This month, Bloomsbury Publishing released Religion, NGOs, and the United Nations: Visible and Invisible Actors in Power edited by Jeremy Carrette (University of Kent) and Hugh Miall (University of Kent). The publisher’s description follows:
How do religious groups, operating as NGOs, engage in the most important global institution for world peace? What processes do they adopt? Is there a “spiritual” UN today? This book is the first interdisciplinary study to present extensive fieldwork results from an examination of the activity of religious groups at the United Nations in New York and Geneva. Based on a three and half-year study of activities in the United Nations system, it seeks to show how “religion” operates in both visible and invisible ways.
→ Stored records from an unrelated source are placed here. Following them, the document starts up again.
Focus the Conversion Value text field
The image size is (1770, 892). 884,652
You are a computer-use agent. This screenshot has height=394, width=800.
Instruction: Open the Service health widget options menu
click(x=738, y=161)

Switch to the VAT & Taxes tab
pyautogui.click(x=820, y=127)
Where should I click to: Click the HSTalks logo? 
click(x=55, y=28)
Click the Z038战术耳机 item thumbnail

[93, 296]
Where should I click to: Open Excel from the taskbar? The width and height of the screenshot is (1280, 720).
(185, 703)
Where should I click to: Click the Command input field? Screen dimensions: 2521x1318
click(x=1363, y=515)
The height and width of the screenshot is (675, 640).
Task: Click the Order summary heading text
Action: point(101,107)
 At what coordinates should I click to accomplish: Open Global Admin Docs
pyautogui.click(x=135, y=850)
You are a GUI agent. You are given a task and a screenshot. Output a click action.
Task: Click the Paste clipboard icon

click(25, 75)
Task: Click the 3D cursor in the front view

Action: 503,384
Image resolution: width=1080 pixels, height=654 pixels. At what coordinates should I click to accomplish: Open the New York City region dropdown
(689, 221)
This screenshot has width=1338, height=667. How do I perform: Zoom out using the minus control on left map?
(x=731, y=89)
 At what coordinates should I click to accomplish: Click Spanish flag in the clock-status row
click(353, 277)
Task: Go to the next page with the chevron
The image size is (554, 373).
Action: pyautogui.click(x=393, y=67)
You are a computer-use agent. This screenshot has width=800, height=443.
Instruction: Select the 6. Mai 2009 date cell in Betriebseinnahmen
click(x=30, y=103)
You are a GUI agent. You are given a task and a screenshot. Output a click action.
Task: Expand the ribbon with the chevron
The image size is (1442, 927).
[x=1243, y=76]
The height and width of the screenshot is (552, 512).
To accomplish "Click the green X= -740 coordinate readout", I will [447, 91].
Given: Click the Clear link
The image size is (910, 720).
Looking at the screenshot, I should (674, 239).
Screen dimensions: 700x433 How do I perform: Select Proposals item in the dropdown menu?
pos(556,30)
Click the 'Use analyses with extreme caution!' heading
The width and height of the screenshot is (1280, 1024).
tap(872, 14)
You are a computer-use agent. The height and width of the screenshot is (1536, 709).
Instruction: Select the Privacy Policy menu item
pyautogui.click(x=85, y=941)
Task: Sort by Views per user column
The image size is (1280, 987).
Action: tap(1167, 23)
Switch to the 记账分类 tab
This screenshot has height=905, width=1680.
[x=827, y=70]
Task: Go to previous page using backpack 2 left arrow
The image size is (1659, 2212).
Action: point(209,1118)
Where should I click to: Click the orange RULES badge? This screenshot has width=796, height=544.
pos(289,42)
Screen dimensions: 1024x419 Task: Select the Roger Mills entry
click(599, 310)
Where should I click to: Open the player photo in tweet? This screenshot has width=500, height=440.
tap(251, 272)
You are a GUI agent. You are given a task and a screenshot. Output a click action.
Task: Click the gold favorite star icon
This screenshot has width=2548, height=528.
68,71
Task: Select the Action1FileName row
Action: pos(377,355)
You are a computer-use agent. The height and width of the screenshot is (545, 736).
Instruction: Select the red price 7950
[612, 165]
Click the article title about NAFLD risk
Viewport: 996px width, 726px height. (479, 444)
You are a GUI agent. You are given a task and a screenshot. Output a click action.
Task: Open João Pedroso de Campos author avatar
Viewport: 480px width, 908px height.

Jeremy Carrette, Hugh Miall, Verena Beittinger-Lee, Evelyn Bush and Sophie-Hélène Trigeaud, explore the way “religion” becomes a “chameleon” idea, appearing and disappearing, according to the diplomatic aims and ambitions. Part 1 documents the challenges of examining religion inside the UN, Part 2 explores the processes and actions of religious NGOs – from diplomacy to prayer – and the specific platforms of intervention – from committees to networks – and Part 3 provides a series of case studies of religious NGOs, including discussion of Islam, Catholicism and Hindu and Buddhist NGOs. The study concludes by examining the place of diplomats and their views of religious NGOs and reflects on the place of “religion” in the UN today. The study shows the complexity of “religion” inside one of the most fascinating global institutions of the world today.